N’être plus qu’un lieu

du 3 au 27 avril 2014

Peinture, à la fois d’inquiétude et d’apaisement, qui installe une distance, qui oblige à reconsidérer – avec et contre – non tant la peinture que ce qui la fonde, non tant le langage que ce qui le sous-tend, non tant l’image que sa nécessité. Peut-être la peinture d’Angèle Verret reconduit-elle finalement le pouvoir de fascination et d’inconfort de l’aura de l’idole.

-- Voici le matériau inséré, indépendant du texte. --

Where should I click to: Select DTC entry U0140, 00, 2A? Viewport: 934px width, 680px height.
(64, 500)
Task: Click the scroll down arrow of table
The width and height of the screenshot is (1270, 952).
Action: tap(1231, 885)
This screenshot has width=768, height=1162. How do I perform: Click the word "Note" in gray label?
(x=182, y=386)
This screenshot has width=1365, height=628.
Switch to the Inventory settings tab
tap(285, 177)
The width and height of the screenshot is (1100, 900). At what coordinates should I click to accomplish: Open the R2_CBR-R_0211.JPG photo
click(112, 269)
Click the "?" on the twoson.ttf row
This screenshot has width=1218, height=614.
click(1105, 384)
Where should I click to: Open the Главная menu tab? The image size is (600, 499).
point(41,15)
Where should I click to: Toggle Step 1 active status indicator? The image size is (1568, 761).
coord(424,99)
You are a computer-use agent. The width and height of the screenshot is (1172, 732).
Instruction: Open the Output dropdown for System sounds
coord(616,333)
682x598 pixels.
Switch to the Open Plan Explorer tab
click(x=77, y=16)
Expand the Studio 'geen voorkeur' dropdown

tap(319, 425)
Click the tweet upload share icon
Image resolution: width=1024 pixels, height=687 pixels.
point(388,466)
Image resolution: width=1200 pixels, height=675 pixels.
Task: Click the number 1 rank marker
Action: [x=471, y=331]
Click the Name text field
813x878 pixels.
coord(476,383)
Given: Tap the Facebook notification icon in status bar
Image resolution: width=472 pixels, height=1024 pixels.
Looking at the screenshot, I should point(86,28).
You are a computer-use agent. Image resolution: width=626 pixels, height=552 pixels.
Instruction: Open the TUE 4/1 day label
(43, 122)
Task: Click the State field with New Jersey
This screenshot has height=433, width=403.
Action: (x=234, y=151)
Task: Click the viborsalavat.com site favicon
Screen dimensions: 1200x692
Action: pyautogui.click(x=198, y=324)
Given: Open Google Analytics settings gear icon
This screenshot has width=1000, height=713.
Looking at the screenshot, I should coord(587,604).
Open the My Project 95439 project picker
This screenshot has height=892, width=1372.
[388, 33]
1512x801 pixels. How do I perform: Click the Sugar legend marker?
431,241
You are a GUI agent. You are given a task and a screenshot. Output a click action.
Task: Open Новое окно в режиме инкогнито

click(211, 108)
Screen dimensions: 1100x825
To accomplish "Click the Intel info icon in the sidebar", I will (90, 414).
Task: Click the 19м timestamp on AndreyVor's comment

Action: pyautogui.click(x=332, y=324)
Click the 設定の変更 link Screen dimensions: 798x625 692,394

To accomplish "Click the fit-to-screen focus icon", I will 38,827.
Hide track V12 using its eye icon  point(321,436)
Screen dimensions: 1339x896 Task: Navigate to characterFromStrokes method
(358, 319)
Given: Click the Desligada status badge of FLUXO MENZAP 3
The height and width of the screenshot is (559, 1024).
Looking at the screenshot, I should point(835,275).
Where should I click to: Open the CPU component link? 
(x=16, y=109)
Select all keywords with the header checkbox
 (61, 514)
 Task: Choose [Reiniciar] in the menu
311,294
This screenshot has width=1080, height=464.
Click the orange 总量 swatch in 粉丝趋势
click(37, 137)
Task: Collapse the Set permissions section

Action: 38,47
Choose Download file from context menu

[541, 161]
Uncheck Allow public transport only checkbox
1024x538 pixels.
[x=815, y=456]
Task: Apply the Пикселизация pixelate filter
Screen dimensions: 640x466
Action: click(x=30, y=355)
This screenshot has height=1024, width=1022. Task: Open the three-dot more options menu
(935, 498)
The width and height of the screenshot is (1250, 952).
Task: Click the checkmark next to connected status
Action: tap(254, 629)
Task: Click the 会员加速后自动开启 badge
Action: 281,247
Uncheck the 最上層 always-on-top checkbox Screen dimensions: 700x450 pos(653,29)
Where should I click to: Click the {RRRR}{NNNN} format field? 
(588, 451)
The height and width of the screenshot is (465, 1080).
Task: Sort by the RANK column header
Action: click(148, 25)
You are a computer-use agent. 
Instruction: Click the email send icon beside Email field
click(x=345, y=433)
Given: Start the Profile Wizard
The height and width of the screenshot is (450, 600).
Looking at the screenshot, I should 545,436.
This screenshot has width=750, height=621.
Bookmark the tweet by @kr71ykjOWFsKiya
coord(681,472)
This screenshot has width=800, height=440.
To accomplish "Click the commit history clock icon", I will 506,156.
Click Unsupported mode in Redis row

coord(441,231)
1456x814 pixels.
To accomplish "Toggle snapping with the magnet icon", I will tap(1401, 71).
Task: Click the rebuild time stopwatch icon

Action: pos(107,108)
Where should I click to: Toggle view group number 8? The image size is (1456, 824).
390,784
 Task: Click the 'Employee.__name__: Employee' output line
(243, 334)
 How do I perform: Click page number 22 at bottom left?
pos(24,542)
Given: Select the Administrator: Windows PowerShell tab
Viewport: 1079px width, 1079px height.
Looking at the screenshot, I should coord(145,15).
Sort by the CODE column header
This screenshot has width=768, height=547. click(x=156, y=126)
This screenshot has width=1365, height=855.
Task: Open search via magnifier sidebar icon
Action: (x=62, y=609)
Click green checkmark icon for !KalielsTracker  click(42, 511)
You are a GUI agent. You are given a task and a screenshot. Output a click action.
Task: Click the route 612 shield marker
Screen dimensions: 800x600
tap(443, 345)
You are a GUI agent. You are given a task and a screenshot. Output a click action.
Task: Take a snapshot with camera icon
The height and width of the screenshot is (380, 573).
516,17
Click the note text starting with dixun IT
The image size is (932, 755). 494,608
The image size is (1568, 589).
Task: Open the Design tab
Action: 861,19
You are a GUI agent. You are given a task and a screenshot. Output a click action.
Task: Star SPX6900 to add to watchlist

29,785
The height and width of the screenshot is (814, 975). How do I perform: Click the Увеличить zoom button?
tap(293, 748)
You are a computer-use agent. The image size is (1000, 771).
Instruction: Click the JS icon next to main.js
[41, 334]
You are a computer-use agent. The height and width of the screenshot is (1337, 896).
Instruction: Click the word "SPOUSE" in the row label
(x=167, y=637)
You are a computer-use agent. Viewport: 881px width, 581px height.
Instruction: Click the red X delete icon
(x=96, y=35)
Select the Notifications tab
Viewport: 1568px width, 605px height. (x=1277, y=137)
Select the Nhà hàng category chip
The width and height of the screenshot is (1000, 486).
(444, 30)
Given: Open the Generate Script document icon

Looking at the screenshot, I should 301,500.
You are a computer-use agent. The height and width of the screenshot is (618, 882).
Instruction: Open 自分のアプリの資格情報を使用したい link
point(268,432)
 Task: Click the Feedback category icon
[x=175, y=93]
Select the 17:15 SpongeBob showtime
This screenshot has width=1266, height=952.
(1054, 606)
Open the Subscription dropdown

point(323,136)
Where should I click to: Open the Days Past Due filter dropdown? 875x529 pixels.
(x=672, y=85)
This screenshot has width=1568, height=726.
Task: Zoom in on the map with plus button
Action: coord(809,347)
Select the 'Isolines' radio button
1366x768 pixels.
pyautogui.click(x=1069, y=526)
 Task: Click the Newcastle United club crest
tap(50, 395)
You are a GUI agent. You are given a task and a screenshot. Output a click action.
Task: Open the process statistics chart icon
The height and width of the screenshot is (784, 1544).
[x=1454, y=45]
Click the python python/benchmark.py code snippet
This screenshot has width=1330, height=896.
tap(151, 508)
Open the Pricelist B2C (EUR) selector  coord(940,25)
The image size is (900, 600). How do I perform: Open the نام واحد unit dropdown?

Car si l’étymologie grecque et latine atteste du lignage de l’eidölon et de l’idolum à l’image, toutes deux signalent ce qu’il a de liens au fantomatique, au spectral ; le grec ecclésiastique, lui, le rattache à la «forme» – mais qu’est-ce au juste qu’une forme fantomatique ? Serait-ce donc d’un indécidable que la forme de ces images constaterait ? Une somme de «comme si…» : comme si, une photographie, comme si, un épiderme, comme si… la vue aérienne d’un paysage rocailleux ou autre… Comme si, en effet, mais où, remarquablement, le mot peinture, lui, n’apparaît régulièrement que de manière interrogative : «C’est de la peinture, ça!?». Pourquoi cela? Parce qu’au-delà, peut-être ? Non. Tout simplement parce que jamais vu ainsi. Comment voir, alors? Et, le cas échéant, qu’y verrait-on? Comme l’indique le nom de l’artiste, voir est une proposition conditionnelle.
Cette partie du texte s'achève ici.